Estabelecimentos que venderem bebidas alcoólicas a crianças e adolescentes em Curitiba poderão perder o alvará. O plenário da Câmara Municipal de Curitiba aprovou ontem, em primeiro turno, por unanimidade, o substitituto ao projeto de lei do vereador Tico Kuzma (PSB) que dispõe sobre a cassação do alvará de funcionamento dos estabelecimentos que venderem – ou permitirem o consumo de – bebidas, cigarros e outros produtos potencialmente causadores de dependência química e psíquica a menores de 18 anos.

A punição administrativa começa com a simples advertência, aumentando nos casos de reincidência: multa de R$ 1 mil, em seguida multa de R$ 2 mil e, por fim, a cassação do alvará. O projeto deverá ser aprovado em segundo turno hoje à tarde, em votação simbólica, e seguirá para o prefeito Luciano Ducci (PSB). A prefeitura já se declarou favorável à medida.

Kuzma alega que a proposta tem a intenção de proteger a criança e o adolescente. "Estudos mostram que o álcool leva ao consumo de outras drogas, como a maconha, a cocaína e o crack", afirmou. "Além disso, incentiva a prática sexual e o estupro. Também está associado a acidentes de trânsito", argumentou. Em um aparte, durante a sessão, a vereadora Noêmia Rocha (PMDB) destacou a relação entre bebida alcoólica e violência doméstica. "Cassar o alvará é pouco", avaliou.

Antes da votação, o vereador Jair Cézar (PSDB) defendeu a consolidação do projeto com leis municipais já existentes, que proíbem o consumo de bebidas em postos de combustíveis e em escolas – não só para menores, mas também para maiores de 18 anos. Ao discursar na tribuna, Juliano Bor­ghetti (PP), por sua vez, manifestou-se contrário à punição.

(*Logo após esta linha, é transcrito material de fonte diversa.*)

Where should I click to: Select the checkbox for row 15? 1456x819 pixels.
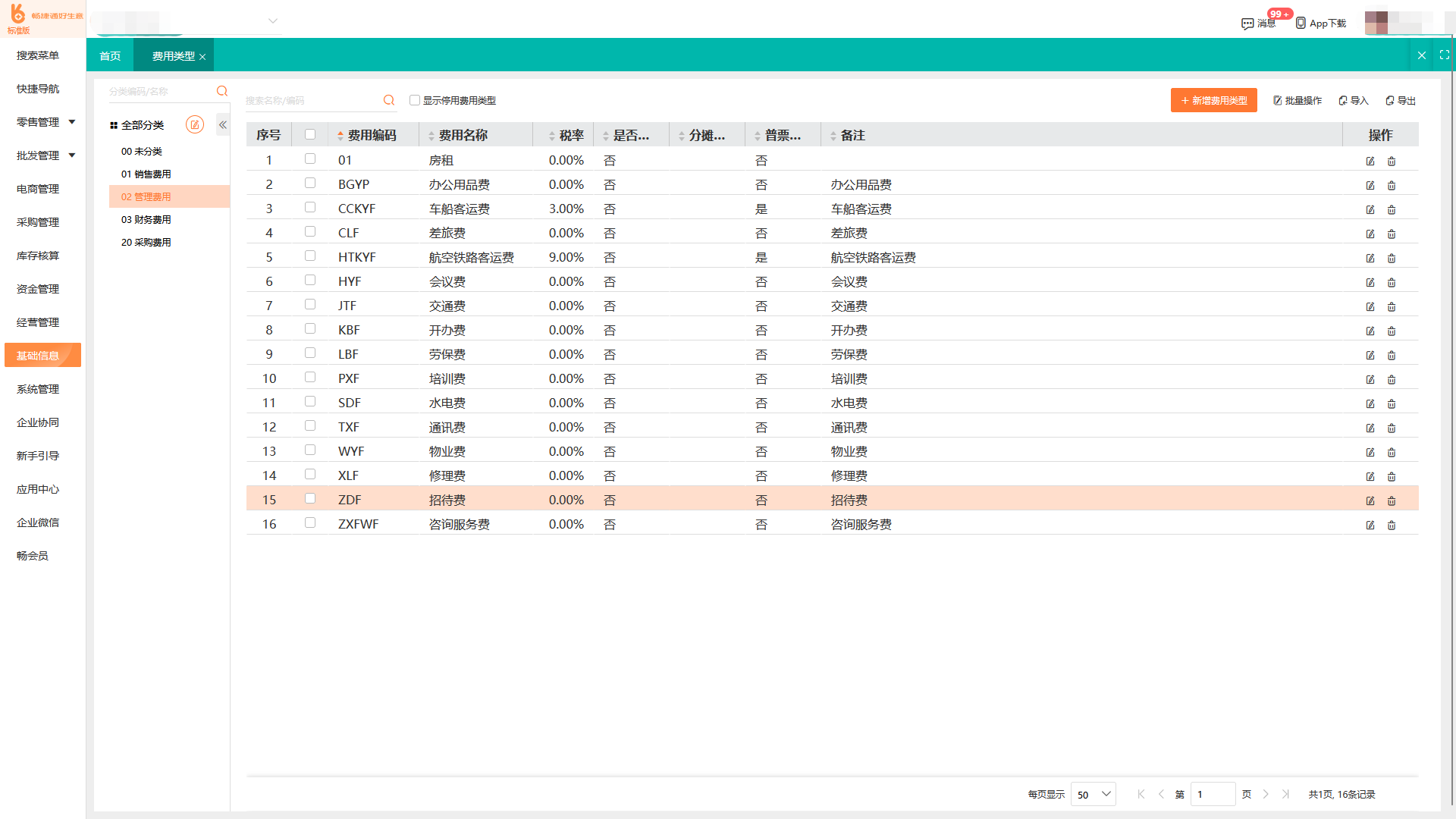(311, 499)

O presidente da Associação Brasileira de Bares e Casas Notur­nas (Abrabar), Fábio Aguayo, contestou a legitimidade da medida. "O adolescente pode falsificar o documento, o adulto pode comprar e fornecer ao menor, ou um funcionário que queira se vingar do patrão pode vender a bebida. Como isso vai ser fiscalizado?", questionou, classificando a proposta como demagógica. Depois dos debates, os parlamentares chegaram a um consenso. "Não queremos prejudicar os comerciantes", argumentou o autor do projeto. Segundo Kuzma, na fiscalização deverá prevalecer o bom-senso. "Se o menor de 18 anos falsificou documento para comprar bebida, o comerciante não será punido", exemplificou.